In at the deep end: the activists plunging into the wild swimming campaign

Despite the huge boom in wild swimming, most of England’s rivers and reservoirs are still out of bounds. Now lobbyists are diving into the debate…

One Saturday morning in April this year a group of swimmers assembled on the bank of Kinder Reservoir in Derbyshire and slipped into the icy pond. Signs reading “Danger Deep Water” and “Keep Out” surround the reservoir, which is operated by United Facilities, yet the 18 people were untroubled by the warnings. They had signs too, handmade placards held aloft as they bobbed together. “The Right To Swim”, read one.

To an observer, one head will have stood out among the party. Owen Hayman, 30, who boasts startlingly bright ginger hair, was the buoyant coordinator of the Kinder Swimpass, a protest swim so named for the mass trespass of Kinder Scout that took place 89 years earlier to the day. The original trespass was an iconic moment in the history of civil disobedience when around 500 ramblers marched over the plateau, the highest in the Peak District, in defiance of gamekeepers and the police.
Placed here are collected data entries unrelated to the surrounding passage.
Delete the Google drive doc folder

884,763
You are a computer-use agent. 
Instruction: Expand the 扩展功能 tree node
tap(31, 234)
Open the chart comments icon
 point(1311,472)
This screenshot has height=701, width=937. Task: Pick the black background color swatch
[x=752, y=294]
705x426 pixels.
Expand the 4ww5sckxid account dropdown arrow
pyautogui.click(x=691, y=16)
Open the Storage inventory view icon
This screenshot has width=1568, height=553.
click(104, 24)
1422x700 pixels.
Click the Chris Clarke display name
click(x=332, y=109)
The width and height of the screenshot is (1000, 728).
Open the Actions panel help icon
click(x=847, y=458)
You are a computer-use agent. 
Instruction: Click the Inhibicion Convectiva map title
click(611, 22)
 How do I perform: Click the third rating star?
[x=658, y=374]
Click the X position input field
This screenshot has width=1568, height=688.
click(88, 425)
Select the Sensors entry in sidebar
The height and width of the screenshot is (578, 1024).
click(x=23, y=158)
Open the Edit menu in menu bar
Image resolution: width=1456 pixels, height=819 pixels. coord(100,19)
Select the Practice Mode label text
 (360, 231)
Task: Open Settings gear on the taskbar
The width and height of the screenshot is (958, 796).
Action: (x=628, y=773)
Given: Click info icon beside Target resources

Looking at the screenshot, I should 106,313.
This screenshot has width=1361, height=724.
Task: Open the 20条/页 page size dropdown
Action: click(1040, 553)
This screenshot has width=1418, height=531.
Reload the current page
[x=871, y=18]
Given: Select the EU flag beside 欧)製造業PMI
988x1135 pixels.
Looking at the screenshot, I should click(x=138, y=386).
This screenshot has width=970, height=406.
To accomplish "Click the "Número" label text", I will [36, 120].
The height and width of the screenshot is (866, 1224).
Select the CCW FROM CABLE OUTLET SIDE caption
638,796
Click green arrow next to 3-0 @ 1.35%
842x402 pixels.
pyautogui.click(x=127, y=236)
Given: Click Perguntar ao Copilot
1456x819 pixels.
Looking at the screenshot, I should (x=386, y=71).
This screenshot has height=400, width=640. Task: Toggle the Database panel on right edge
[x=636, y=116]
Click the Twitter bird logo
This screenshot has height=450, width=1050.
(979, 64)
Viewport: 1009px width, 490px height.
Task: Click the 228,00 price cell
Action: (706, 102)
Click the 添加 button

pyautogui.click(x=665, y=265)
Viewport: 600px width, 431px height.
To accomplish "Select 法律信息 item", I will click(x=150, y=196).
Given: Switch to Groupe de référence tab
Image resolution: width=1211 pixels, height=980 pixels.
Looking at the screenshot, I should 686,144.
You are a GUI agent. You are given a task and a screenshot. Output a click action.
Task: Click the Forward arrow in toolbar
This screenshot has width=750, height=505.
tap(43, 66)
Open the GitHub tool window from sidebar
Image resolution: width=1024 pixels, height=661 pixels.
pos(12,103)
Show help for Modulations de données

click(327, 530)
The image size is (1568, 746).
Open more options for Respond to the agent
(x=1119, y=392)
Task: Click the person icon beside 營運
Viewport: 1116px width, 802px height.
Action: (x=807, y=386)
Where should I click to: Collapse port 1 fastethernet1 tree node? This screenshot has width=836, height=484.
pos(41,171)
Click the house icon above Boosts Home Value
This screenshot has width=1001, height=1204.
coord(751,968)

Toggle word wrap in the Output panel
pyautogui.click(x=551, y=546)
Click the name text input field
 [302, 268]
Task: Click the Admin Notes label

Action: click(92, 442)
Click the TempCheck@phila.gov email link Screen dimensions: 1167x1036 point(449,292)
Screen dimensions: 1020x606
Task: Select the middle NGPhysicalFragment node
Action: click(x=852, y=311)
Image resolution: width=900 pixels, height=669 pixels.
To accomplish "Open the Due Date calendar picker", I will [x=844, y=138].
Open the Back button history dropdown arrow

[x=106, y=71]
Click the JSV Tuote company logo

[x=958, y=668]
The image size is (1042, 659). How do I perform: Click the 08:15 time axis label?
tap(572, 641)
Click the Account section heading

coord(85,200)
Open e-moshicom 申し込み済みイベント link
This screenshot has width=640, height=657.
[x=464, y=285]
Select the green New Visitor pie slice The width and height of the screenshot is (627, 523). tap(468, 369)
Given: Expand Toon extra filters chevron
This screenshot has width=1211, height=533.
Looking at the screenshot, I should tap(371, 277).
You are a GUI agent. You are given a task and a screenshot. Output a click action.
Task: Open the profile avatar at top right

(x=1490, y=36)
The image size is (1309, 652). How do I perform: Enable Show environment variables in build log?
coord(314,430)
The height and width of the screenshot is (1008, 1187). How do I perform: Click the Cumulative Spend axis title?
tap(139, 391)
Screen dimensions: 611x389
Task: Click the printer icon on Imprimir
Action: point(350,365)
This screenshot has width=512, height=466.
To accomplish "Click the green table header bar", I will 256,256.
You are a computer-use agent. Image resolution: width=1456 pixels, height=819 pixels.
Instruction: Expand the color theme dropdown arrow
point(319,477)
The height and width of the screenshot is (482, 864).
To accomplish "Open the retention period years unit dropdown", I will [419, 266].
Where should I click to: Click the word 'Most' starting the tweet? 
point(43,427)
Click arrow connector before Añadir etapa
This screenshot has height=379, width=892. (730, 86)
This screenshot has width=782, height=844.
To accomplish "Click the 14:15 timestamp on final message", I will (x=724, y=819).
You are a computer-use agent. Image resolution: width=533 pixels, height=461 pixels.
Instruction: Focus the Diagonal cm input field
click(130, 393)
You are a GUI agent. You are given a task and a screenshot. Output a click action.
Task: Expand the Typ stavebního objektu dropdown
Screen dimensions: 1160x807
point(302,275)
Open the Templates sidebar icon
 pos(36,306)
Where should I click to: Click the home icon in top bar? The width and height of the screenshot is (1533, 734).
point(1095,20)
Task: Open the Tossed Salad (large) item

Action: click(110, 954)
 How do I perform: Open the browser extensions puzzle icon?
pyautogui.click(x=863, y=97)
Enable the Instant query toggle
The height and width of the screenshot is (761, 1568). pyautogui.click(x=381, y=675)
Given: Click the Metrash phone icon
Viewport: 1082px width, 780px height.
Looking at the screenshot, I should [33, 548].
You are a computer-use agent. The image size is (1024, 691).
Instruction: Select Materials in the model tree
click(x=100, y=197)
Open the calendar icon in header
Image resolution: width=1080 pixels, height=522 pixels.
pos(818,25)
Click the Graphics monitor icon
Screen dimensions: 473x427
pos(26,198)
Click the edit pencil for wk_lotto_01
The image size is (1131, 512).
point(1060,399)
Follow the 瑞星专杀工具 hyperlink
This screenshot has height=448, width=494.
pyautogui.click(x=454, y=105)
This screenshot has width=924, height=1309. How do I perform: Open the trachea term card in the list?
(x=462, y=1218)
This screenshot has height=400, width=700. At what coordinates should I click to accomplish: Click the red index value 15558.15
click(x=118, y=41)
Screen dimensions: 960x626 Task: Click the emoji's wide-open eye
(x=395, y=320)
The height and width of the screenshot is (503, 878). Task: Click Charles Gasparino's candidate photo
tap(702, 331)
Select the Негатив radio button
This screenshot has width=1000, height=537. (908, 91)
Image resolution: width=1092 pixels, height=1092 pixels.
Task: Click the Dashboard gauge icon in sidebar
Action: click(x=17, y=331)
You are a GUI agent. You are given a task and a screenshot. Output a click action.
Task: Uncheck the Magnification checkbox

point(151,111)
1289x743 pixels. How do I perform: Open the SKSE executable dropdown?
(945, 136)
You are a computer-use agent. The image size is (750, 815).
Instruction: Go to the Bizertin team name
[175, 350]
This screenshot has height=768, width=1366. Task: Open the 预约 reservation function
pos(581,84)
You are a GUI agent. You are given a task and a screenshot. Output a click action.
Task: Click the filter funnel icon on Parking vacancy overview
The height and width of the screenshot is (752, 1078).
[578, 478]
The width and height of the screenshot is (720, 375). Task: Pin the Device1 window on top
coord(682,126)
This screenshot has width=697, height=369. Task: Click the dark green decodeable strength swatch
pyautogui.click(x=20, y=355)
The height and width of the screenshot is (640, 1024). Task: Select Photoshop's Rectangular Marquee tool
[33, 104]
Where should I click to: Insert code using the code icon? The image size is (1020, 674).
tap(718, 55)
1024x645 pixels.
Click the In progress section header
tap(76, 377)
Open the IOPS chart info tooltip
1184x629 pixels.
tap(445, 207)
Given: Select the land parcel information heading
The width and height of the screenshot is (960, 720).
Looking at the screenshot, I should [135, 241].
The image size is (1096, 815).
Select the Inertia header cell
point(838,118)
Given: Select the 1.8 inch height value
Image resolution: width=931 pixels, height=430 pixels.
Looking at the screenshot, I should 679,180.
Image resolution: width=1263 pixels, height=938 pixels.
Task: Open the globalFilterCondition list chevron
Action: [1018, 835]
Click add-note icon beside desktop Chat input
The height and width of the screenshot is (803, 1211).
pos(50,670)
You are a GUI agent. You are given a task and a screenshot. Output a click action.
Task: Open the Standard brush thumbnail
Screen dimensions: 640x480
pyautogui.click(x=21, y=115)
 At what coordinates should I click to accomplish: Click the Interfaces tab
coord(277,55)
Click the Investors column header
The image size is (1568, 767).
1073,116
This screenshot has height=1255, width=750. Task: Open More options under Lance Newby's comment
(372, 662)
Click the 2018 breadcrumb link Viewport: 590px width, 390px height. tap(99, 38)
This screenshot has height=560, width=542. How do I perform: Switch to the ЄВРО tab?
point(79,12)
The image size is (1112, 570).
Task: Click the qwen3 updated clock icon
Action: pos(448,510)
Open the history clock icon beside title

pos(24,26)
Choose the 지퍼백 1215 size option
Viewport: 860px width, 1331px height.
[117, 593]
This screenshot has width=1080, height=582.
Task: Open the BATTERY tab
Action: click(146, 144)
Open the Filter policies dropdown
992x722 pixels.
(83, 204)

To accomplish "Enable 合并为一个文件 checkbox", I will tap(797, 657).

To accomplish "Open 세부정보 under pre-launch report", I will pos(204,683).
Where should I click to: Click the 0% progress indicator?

It caught the public imagination and marked a turning-point for the English land-access movement. National parks, footpaths and the right to roam are considered part of its legacy. Access to lakes, rivers and reservoirs are not. In England, Wales and Northern Ireland, inland waters – and who is entitled to enjoy them – remain contested territory. Hayman and the other swimmers that braved the cold hope to change this.